Since 1923 • For a greater Loyola

The Maroon

Since 1923 • For a greater Loyola

The Maroon

Editorial: Hurricane victims must be supported

Hurricane Sandy formed on Oct. 22 and dissipated on Oct. 31. In that time, it caused damage, death and destruction in Jamaica, Haiti, the Dominican Republic, Puerto Rico, the Bahamas and Cuba. Its effects were felt in 24 states, stretching along the east coast from Florida to Maine. At the time of this writing, there are 113 dead in the United States alone and 185 dead in all regions in Sandy’s path. It is among the costliest Atlantic hurricanes in history, second only to Katrina.

The response to Sandy has been overwhelmingly positive, as people, politicians and corporations across the nation have moved to provide relief and support to those affected. But there are some around New Orleans (particularly prowling Facebook) who view the support as a slap in the face, remembering (perhaps inaccurately) that there was less outcry and also (far more accurately) a system of relief and federal aid far less able to cope with such a tragedy in the aftermath of Katrina.

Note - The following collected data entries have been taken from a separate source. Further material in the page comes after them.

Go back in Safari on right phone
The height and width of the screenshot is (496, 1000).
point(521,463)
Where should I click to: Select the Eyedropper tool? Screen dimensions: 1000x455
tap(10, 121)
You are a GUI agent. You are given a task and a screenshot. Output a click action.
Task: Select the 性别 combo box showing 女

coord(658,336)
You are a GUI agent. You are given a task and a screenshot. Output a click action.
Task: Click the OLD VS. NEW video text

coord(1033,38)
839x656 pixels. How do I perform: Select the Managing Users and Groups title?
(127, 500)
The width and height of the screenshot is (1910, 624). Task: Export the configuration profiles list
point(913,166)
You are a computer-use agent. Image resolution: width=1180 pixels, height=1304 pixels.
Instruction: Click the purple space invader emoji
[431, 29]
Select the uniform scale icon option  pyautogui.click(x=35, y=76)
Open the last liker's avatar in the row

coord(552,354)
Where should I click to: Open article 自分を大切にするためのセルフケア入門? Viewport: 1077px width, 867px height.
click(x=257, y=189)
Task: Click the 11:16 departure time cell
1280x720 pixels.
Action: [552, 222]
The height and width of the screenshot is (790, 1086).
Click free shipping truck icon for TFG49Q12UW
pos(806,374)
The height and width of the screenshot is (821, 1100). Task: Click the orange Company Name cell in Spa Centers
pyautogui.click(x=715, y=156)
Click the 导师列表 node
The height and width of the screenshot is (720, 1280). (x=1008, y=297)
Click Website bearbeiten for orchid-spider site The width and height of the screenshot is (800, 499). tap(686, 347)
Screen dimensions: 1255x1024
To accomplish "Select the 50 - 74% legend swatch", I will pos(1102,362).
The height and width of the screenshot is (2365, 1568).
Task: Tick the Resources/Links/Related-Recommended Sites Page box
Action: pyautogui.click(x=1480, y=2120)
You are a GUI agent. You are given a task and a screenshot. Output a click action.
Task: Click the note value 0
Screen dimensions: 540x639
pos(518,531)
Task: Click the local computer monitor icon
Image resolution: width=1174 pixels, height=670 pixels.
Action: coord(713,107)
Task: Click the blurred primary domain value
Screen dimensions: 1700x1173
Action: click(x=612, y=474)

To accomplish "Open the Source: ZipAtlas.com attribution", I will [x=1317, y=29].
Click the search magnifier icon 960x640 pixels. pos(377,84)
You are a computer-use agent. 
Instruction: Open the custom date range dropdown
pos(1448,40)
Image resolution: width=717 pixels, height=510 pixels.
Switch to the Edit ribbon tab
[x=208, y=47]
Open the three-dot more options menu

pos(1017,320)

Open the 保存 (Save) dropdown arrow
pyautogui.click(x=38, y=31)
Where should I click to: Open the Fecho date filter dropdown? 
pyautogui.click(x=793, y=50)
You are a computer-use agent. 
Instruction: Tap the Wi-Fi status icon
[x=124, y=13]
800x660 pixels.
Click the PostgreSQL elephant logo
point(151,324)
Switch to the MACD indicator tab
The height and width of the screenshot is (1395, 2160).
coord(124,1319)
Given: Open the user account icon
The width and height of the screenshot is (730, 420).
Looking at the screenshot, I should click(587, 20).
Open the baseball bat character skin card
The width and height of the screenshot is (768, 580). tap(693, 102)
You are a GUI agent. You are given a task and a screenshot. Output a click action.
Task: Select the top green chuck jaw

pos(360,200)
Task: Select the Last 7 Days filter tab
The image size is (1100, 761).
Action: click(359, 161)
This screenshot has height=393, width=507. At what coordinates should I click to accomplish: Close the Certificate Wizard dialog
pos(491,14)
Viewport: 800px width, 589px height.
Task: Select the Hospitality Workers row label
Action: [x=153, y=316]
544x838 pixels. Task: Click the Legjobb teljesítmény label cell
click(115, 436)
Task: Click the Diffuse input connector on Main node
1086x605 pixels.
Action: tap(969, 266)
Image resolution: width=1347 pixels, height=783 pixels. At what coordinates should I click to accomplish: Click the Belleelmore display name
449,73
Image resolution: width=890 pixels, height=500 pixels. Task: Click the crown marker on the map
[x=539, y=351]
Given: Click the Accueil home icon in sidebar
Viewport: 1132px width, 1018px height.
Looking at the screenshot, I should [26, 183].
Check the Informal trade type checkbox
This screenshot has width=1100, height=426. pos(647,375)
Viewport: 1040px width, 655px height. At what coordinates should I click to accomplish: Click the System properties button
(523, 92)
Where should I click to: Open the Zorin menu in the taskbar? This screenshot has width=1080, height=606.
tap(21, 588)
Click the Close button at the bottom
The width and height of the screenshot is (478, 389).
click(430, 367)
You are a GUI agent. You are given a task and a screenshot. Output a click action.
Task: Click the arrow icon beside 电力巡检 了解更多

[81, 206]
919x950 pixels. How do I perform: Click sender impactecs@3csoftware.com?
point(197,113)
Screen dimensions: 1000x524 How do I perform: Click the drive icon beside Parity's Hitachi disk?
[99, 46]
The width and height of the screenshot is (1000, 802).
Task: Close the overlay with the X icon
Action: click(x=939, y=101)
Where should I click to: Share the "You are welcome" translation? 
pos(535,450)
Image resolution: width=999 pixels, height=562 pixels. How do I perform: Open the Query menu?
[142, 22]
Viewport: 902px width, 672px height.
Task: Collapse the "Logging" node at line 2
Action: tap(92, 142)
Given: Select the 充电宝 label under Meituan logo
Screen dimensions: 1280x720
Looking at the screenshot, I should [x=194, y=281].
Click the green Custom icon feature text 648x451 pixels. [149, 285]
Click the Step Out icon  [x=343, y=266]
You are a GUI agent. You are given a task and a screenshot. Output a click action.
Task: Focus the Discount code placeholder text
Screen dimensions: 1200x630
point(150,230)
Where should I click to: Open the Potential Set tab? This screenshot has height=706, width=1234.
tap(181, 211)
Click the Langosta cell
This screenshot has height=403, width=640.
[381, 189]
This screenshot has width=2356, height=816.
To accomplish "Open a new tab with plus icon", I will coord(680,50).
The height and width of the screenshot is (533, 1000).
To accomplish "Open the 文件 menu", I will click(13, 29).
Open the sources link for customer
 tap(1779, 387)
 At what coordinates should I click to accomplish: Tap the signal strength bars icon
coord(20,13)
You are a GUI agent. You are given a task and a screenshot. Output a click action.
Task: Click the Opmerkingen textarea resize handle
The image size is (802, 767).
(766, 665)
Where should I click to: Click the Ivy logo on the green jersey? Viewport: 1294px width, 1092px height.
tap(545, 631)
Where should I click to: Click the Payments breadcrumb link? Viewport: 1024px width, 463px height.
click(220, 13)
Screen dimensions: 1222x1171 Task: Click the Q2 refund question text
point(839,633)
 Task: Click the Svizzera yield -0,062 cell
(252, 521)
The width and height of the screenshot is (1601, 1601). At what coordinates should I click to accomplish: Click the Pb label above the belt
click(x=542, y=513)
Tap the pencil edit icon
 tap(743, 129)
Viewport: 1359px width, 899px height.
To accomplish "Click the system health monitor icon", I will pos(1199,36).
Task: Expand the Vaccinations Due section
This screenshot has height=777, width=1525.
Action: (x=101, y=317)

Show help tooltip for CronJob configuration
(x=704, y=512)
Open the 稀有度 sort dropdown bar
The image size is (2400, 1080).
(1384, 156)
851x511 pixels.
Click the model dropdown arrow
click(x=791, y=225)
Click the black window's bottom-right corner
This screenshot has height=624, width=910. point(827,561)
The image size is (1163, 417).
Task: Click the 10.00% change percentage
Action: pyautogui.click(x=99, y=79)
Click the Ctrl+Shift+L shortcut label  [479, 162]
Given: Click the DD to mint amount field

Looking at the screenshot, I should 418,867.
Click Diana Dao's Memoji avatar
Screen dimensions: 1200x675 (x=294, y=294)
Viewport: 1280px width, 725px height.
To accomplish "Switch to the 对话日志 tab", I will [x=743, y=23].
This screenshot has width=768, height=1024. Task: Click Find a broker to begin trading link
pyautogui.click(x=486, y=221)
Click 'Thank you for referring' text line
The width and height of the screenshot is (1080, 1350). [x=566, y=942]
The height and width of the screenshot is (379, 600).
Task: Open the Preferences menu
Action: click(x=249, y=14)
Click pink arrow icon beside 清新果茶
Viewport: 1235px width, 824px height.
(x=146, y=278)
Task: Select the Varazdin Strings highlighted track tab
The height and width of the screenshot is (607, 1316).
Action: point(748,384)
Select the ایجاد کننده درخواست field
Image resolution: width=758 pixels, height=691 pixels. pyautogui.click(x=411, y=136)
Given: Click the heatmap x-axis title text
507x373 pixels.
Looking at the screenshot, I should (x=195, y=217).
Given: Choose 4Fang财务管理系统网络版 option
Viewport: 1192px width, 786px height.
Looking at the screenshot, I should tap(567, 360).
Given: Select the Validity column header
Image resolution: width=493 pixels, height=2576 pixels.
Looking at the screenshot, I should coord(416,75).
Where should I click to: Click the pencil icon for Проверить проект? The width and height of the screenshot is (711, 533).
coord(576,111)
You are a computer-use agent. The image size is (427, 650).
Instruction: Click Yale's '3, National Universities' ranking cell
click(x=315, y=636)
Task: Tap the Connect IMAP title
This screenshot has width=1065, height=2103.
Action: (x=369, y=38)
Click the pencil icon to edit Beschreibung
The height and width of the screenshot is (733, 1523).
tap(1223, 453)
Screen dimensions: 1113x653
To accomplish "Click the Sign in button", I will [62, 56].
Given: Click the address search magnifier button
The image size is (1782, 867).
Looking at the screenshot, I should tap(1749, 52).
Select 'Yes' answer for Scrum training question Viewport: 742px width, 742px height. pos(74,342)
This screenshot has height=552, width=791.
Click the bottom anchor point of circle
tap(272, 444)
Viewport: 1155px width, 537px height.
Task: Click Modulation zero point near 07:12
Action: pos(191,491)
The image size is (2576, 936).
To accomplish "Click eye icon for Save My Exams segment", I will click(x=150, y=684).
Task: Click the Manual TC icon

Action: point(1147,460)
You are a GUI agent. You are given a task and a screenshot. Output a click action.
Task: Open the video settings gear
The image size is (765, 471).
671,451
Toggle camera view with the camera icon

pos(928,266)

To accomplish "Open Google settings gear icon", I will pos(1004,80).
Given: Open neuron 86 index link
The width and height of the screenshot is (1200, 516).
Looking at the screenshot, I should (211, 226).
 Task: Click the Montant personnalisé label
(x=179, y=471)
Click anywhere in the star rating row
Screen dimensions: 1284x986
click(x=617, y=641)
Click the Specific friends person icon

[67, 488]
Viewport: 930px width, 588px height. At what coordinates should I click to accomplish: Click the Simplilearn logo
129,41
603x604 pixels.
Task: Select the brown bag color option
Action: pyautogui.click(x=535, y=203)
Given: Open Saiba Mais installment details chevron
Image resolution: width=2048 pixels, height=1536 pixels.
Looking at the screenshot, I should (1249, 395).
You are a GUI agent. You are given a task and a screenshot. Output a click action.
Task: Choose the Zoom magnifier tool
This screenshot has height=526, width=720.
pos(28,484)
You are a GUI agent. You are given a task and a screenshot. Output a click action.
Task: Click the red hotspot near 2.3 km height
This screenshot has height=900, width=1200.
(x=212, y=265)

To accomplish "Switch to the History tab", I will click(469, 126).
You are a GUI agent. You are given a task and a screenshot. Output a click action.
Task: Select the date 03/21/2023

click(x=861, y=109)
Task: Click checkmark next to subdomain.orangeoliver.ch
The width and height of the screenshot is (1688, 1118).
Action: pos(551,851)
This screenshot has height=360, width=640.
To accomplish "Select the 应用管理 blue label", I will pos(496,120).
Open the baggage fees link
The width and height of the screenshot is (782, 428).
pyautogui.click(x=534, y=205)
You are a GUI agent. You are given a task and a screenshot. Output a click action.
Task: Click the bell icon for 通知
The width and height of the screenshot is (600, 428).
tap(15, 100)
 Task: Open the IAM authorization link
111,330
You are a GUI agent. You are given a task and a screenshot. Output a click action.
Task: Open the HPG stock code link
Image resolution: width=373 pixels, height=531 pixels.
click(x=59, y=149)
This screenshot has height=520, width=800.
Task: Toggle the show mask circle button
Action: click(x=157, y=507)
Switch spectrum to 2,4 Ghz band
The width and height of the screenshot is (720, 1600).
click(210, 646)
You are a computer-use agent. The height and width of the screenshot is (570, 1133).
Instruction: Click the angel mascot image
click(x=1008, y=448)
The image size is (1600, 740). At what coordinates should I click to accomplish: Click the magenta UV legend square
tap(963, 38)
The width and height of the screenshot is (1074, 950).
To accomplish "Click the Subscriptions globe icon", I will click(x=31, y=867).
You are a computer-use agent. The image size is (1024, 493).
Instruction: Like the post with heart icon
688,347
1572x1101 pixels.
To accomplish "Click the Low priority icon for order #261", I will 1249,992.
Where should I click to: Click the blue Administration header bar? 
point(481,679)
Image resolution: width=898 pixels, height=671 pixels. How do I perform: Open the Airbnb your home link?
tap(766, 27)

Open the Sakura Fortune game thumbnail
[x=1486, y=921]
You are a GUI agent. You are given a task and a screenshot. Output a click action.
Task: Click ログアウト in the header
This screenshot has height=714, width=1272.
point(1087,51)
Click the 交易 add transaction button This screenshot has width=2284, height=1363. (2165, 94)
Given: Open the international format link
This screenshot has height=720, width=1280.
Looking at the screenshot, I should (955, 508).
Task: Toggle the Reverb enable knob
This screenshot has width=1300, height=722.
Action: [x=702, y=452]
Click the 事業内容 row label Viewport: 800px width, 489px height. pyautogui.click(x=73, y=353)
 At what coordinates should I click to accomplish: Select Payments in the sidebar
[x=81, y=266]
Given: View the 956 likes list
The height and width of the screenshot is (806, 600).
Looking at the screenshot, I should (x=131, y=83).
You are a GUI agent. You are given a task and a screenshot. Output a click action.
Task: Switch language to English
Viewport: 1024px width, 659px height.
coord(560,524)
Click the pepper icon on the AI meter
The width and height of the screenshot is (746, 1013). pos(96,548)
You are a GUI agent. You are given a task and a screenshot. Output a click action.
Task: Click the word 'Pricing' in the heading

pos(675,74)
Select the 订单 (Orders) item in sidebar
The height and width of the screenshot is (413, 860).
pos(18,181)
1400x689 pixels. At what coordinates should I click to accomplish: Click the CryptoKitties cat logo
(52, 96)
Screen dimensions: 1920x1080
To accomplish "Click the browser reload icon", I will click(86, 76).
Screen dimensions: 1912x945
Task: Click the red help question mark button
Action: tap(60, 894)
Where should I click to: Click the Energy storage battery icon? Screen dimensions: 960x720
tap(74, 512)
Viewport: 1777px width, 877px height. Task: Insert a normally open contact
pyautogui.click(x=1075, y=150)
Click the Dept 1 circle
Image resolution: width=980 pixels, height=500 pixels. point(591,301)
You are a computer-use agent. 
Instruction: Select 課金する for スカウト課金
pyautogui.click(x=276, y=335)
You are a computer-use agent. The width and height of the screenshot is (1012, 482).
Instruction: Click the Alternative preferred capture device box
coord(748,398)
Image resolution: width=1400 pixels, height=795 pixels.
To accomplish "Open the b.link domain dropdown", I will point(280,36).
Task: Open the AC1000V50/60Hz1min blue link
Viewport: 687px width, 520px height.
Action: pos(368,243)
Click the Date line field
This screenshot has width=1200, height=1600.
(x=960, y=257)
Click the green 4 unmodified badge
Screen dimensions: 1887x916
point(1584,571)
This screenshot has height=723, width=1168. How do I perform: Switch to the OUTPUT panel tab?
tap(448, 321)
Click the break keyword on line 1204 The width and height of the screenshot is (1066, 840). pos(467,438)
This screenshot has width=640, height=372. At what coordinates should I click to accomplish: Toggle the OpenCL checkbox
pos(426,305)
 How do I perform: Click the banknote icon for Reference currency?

This outcry is not entirely without merit, but does ignore the simple fact that these hurricanes did not happen simultaneously. The response to Sandy is a response made in the aftermath of Katrina, with the lessons learned from that catastrophe taken and applied. There were serious errors in how Katrina was handled, both in terms of outcry among the rest of the United States and in terms of federal aid readied and sent in. But these errors were not things mishandled in other hurricanes; they were the inadequate attempts of a nation unprepared for the breadth of the crisis they faced.

The response of our country to Hurricane Sandy is superior to the response offered in the face of Hurricane Katrina, but it is superior precisely because of the lessons we learned from Katrina. In 2005, the United States was ill-prepared for a crisis such as that we faced with the catastrophic damage inflicted by Katrina. Response was haphazard, both in anticipation and in the aftermath of the hurricane. Response to Sandy has not been better than response to Katrina because the East Coast matters more to America than New Orleans; response has been better because our nation learned hard lessons from Katrina that it applied to a present crisis.

But even if there were not legitimate reasons for a superior response to Hurricane Sandy, local complaints would still be shortsighted. Sandy may indeed be a less severe catastrophe than Katrina, but it is still a catastrophe. From a strictly numerical standard, the death toll of Katrina – 1833 – makes it the worse hurricane, but such a comparison is both idiotic and ill-conceived. The death toll of the Holocaust does not make other genocides any less monstrous; likewise, the severity of Katrina does not make the victims of Sandy any less in need of help. A tragedy is still a tragedy, no matter its relative severity.

Sandy has superior response because of hard lessons learned in the course of Katrina; even were this not the case, it would not make victims of Sandy any less in need of our help. No one has a monopoly on tragedy and trauma, and as a collection of united states we should be more than happy to lend aid and support those in need.